Question

For the following exercises, find the linear approximation $$L(x)$$ to $$y = f(x)$$ near $$x = a$$ for the function.\n$$f(x)=\sin x$$, $$a = \\frac{\\pi}{2}$$

Answer

**step1 Understand the Concept of Linear Approximation**

The problem asks us to find the linear approximation, $$L(x)$$, for the function $$f(x) = \sin x$$ near the point $$x = a = \frac{\pi}{2}$$. A linear approximation is a way to estimate the value of a function using a straight line, which is the tangent line to the curve at a specific point. The formula for the linear approximation $$L(x)$$ of a function $$f(x)$$ at a point $$x=a$$ is given by:

$$L(x) = f(a) + f'(a)(x-a)$$

Here, $$f(a)$$ represents the value of the function at the point $$a$$, and $$f'(a)$$ represents the value of the derivative (or slope of the tangent line) of the function at the point $$a$$. We need to calculate these two values and then substitute them into the formula.

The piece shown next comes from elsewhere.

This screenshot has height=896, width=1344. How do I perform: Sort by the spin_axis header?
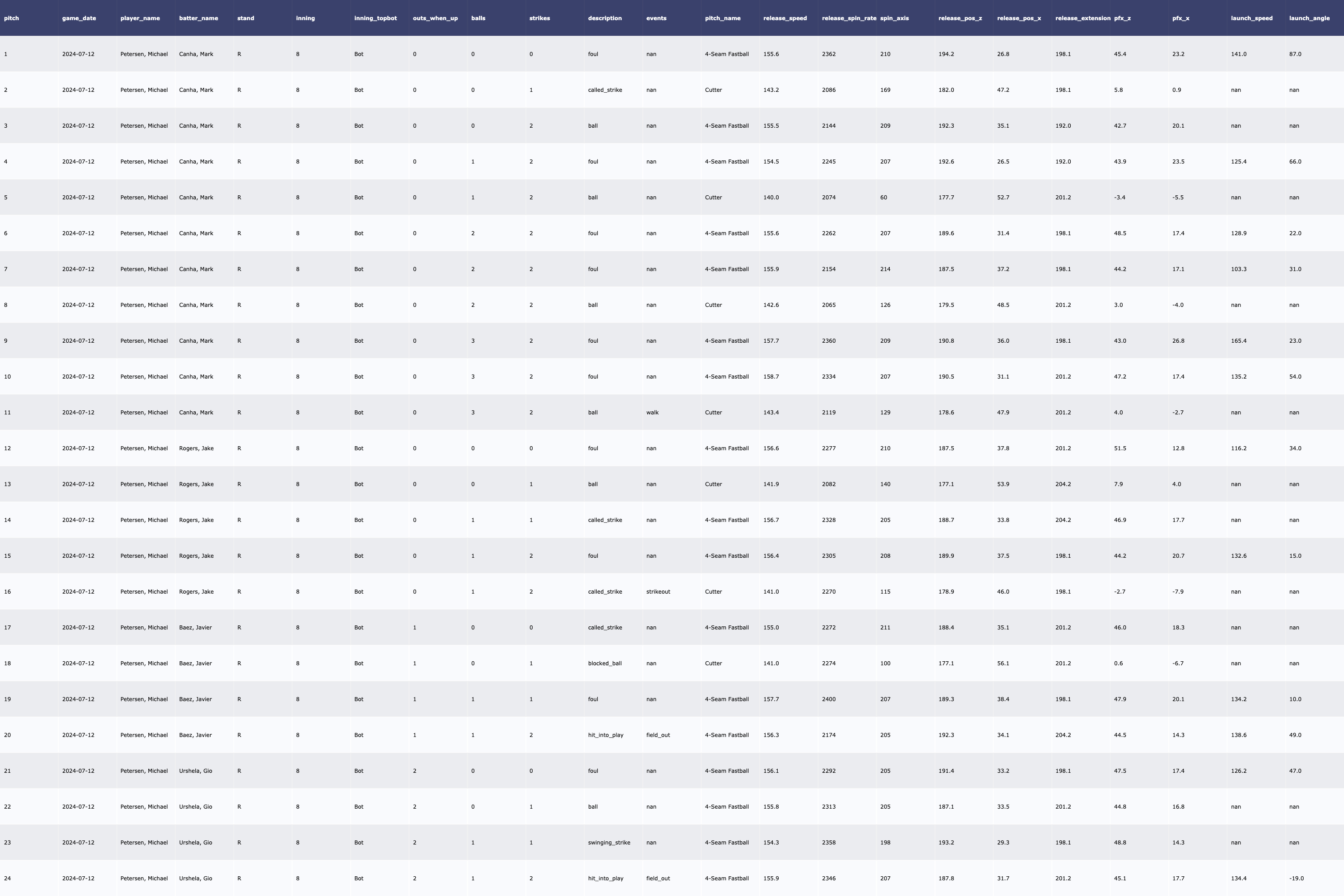coord(894,18)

**step2 Calculate the Function Value at Point 'a'**

First, let's find the value of the function $$f(x) = \sin x$$ at the given point $$a = \frac{\pi}{2}$$. This means we need to evaluate $$f\left(\frac{\pi}{2}\right)$$.

$$f(a) = f\left(\frac{\pi}{2}\right) = \sin\left(\frac{\pi}{2}\right)$$

We know from trigonometry that the sine of 90 degrees (which is equivalent to $$\frac{\pi}{2}$$ radians) is 1.

$$\sin\left(\frac{\pi}{2}\right) = 1$$

So, $$f(a) = 1$$.

**step3 Find the Derivative of the Function**

Next, we need to find the derivative of the function $$f(x) = \sin x$$. The derivative of $$\sin x$$ with respect to $$x$$ is $$\cos x$$.

$$f'(x) = \frac{d}{dx}(\sin x) = \cos x$$

**step4 Calculate the Derivative Value at Point 'a'**

Now that we have the derivative $$f'(x) = \cos x$$, we need to evaluate it at the point $$a = \frac{\pi}{2}$$.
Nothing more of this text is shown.